**What to do:**
1 – According to the Michael Sámano oral history, which elementary school did he attend?
2 – Continue the Michael Sámano oral history from its last sentence.

Oral History - Michael Sámano
Michael was born and raised in Eugene; he describes living in west Eugene as a minority. Michael was familiar with Lane from an early age.
I was born at Sacred Heart Hospital in Eugene, Oregon on March 27, 1964. My mother was born in Portland but raised partially in Monterrey, California, after her mother passed away. Family from outside of Eugene brought her up to Eugene, and my father, who mostly grew up in Mexico City, arrived in Eugene I think around 1961. And they met in Eugene and since I was born in 1964, Eugene still had a citywide housing covenant that stated that minorities weren't allowed to receive home loans through banks. And also, we were supposed to live only in west Eugene. So I grew up in west Eugene. ... I grew up in a pretty diverse background and diverse area relative to the rest of Eugene because those housing restrictions caused all of us to live together. So, when I grew up going to Westmoreland Elementary School and John F. Kennedy Junior High School there was more, maybe, racial and ethnic diversity than other parts of Eugene at that time. And we all just grew up hanging out in the neighborhood and doing what kids do.

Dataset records
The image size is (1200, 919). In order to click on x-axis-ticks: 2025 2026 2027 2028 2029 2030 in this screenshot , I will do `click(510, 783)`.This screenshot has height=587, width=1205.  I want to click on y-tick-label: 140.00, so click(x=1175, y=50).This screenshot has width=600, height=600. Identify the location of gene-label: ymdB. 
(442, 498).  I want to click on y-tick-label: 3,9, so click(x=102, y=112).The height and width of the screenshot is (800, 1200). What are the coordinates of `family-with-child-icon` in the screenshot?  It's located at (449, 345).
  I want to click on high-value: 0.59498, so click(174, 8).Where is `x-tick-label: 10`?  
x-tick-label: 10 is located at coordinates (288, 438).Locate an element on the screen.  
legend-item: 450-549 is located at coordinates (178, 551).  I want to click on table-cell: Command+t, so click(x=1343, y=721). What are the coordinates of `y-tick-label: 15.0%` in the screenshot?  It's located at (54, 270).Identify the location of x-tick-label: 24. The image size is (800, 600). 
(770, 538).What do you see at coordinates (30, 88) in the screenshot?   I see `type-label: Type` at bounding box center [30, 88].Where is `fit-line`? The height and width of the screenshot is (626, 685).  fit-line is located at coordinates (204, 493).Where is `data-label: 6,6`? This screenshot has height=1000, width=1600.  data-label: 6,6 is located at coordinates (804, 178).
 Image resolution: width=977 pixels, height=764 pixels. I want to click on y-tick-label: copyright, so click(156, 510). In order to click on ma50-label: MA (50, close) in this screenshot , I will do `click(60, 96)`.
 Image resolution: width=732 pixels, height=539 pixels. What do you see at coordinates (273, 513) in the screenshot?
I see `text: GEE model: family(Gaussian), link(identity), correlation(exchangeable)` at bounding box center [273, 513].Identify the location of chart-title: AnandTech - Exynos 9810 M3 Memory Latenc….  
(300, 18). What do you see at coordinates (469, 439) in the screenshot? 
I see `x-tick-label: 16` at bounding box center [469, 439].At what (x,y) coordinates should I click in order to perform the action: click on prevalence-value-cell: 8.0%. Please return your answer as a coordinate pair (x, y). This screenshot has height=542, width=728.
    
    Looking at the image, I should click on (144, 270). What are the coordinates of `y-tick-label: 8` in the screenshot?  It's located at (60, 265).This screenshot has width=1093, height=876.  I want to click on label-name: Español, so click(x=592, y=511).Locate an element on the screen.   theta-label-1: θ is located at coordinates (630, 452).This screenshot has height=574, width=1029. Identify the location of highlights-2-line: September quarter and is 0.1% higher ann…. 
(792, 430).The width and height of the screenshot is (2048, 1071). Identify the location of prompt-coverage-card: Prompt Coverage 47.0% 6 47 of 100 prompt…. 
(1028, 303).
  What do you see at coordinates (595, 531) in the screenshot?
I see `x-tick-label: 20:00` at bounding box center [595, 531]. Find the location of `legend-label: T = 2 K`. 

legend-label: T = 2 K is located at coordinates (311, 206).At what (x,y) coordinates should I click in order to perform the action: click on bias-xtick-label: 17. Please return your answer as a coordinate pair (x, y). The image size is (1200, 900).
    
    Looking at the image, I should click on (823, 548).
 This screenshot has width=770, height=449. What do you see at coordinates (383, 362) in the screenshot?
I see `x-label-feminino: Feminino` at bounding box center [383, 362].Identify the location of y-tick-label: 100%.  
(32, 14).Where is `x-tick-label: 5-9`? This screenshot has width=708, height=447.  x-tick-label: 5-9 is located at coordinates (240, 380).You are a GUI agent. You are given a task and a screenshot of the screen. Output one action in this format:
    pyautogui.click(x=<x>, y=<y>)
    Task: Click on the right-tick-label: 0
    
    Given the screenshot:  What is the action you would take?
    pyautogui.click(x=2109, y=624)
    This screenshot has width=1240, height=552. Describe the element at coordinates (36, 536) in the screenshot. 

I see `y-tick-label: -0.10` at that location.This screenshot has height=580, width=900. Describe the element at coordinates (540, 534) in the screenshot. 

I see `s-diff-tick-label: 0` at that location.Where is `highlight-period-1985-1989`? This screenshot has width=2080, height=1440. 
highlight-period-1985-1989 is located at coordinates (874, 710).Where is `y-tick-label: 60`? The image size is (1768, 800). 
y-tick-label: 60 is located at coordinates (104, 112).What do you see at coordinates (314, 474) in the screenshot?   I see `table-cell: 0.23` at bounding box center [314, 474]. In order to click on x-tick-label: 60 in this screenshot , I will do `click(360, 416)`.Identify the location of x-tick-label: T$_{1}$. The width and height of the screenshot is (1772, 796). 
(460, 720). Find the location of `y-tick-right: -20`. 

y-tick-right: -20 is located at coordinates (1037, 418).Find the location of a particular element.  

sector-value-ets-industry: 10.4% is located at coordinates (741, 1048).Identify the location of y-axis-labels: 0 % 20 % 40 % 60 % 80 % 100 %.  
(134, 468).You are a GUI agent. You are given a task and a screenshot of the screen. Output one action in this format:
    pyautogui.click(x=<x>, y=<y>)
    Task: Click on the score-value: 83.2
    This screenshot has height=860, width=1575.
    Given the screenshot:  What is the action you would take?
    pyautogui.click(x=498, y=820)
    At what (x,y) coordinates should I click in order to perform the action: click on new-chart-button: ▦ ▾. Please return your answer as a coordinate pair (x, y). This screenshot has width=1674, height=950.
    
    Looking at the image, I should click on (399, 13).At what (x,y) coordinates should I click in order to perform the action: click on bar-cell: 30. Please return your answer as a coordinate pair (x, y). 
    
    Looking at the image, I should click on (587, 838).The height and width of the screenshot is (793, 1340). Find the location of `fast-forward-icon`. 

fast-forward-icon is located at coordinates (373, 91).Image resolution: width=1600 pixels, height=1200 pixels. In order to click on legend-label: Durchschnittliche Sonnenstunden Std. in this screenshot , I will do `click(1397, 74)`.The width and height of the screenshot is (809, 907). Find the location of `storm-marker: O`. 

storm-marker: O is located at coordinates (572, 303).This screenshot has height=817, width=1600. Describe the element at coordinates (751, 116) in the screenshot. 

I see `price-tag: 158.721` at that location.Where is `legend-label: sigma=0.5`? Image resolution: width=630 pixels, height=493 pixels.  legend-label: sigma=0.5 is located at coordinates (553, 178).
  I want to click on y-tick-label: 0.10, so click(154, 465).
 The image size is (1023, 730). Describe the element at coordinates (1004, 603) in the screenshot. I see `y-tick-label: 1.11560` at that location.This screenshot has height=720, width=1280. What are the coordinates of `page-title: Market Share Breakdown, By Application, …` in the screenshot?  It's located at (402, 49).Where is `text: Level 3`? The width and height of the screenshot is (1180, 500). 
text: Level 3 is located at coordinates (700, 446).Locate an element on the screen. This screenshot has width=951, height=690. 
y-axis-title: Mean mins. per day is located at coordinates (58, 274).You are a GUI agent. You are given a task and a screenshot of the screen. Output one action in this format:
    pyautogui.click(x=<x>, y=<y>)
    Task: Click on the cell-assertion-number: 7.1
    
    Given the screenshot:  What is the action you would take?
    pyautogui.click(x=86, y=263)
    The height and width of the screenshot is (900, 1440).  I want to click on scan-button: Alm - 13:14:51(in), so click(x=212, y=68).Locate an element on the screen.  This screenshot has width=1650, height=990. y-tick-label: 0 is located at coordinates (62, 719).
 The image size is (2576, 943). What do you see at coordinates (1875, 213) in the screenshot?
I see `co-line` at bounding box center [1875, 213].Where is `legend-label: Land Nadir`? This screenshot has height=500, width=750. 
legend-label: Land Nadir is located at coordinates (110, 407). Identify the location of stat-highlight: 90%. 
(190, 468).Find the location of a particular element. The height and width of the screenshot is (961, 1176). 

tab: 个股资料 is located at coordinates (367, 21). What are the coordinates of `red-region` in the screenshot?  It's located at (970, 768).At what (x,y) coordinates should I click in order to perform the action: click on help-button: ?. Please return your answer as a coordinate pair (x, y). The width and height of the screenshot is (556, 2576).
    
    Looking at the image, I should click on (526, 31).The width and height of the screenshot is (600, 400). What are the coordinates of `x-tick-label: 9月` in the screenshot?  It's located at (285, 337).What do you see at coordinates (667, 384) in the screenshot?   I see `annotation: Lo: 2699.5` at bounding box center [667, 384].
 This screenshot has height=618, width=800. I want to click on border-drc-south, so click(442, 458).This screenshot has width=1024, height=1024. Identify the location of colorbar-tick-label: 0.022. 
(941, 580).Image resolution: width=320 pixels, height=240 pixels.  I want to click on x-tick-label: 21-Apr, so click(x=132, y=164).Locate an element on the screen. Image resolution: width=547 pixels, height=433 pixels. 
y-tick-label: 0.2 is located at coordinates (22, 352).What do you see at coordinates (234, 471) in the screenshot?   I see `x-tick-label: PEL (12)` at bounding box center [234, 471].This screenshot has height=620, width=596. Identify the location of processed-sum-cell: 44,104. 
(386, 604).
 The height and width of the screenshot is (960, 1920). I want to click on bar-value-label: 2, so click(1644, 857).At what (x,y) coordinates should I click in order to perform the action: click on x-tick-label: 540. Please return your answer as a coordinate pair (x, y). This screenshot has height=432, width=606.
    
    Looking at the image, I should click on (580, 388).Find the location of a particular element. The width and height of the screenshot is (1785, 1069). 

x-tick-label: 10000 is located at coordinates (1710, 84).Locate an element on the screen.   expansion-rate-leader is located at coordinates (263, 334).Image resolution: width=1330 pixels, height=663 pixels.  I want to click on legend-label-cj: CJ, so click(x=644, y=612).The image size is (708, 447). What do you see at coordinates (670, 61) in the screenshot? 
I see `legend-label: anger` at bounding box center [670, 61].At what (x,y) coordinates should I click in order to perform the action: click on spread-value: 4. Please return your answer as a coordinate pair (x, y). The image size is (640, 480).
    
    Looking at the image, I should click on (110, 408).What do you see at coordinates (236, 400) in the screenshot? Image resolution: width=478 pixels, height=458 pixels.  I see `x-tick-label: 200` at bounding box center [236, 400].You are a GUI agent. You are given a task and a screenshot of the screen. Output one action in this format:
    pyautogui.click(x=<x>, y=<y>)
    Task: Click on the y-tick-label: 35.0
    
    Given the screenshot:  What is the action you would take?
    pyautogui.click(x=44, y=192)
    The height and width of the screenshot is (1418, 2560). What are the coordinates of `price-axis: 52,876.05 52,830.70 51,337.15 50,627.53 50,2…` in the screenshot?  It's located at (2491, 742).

**Task results:**
1 – Westmoreland Elementary School.

2 –
My uncle [Jerry Berg] ended up writing a series of books that he ended up using as teaching tools. And I have these early memories of him writing the books because I had an uncle visiting from Mexico for a year. And my uncle ended up being part of that. Like there was a slide presentation that went with at least one of the books and my uncle is in one of these old slides. It's all around cars and fixing cars. Using an interest in cars as a way to get students to be interested in reading and reading comprehension. Also, around that time, this is the early 1970s, my father became a U.S. citizen. And earlier than that, he had been taking English classes. So, the fact that I grew up in Eugene, and LCC just seemed like a reality.
Michael spent four years in the military after high school and began studying at Lane when he returned to Eugene in 1987. Michael became a sociology major and eventually transferred to the University of Oregon to finish his degree in sociology with a minor in ethnic studies.
Michael began studying at Lane. (MP3, 2:28 min, 2.8MB)
I was motivated to join the military to get money to go to college. ... And then while I was in the military, somehow LCC was on my mind. So that when I got out of the military in July of '83, I immediately came to campus and by the fall '87, I was ready to go. I started taking classes out here, with my sister Debbie, who had just graduated from Willamette High School in June of '87. So, she graduated from high school in June of '87, I came home in July of '87, and then, actually, we were students out here together, and took classes together and shared books and the whole thing.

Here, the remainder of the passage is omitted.